- Opening Delimiter -

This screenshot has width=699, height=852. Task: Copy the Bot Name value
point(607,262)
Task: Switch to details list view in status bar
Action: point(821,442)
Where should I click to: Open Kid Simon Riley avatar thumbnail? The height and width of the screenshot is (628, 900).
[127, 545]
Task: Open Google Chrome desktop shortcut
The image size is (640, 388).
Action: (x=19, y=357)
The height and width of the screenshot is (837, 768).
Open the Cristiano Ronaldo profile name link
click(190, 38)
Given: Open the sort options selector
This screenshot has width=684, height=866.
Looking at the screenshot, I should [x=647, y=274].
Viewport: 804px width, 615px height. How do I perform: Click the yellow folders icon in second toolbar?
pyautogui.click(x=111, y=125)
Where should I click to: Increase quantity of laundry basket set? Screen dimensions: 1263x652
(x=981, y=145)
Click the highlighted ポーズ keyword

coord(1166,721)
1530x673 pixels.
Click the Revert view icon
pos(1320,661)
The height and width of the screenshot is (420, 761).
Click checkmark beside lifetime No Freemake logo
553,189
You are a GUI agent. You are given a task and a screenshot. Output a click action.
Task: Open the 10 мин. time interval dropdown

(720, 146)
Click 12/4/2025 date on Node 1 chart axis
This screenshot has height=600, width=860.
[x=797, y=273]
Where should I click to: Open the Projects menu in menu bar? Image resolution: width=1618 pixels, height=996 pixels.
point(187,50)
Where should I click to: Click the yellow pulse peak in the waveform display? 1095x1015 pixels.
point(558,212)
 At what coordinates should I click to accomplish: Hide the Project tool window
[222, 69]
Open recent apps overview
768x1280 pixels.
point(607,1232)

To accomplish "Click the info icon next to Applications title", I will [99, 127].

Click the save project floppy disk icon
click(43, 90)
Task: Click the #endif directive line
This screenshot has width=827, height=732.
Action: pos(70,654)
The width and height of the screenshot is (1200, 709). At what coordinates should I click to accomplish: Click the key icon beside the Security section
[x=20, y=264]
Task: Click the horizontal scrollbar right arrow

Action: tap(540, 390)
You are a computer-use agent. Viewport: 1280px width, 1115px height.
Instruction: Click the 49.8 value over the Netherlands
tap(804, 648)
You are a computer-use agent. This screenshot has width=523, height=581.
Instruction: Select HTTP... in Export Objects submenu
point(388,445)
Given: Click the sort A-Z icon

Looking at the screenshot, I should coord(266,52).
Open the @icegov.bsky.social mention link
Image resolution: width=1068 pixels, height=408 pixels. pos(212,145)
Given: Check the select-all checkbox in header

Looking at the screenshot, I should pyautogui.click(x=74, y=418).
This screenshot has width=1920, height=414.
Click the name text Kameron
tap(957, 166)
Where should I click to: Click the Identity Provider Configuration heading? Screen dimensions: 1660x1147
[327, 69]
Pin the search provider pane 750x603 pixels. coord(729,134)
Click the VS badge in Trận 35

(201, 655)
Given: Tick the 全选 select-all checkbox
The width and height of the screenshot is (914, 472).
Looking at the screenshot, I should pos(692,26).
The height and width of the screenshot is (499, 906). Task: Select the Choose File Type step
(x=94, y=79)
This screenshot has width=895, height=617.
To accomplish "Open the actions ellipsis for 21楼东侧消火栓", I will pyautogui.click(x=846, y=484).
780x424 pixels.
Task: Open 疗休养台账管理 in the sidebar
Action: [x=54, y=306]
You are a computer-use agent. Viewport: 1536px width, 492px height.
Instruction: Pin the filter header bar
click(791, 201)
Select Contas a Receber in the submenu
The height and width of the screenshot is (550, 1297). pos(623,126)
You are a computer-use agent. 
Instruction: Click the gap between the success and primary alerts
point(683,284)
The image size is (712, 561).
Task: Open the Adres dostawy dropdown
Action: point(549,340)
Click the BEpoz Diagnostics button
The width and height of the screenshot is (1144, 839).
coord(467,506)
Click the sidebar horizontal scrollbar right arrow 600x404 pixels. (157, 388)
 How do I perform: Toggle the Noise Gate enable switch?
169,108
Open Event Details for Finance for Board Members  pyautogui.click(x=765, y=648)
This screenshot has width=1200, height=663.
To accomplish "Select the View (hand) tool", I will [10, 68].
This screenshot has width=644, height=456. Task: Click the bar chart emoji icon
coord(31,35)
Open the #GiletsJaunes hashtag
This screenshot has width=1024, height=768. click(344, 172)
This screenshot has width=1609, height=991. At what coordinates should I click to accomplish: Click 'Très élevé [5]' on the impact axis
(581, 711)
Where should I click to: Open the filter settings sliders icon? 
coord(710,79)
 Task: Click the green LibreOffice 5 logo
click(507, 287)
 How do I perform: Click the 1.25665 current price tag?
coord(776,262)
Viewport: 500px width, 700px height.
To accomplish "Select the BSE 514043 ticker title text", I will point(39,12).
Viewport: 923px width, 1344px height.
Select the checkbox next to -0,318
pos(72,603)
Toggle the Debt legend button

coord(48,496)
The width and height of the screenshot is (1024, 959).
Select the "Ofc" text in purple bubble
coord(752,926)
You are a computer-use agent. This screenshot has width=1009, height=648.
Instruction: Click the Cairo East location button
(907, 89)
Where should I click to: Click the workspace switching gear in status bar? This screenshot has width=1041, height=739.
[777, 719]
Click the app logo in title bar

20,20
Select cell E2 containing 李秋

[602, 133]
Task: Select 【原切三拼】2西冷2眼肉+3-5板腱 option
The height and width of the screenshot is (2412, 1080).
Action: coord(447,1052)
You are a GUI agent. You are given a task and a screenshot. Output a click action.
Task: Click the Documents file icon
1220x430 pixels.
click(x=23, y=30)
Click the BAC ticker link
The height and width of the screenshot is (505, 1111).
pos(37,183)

- Closing Delimiter -

• EXERCISE BRIEF:
Your answer should be each line from the entries that includes the string "computer".

• WRITTEN RESPONSE:
You are a computer-use agent. Viewport: 1280px width, 1115px height.
You are a computer-use agent. This screenshot has width=523, height=581.
You are a computer-use agent. Viewport: 1536px width, 492px height.
You are a computer-use agent. 
You are a computer-use agent. This screenshot has width=1009, height=648.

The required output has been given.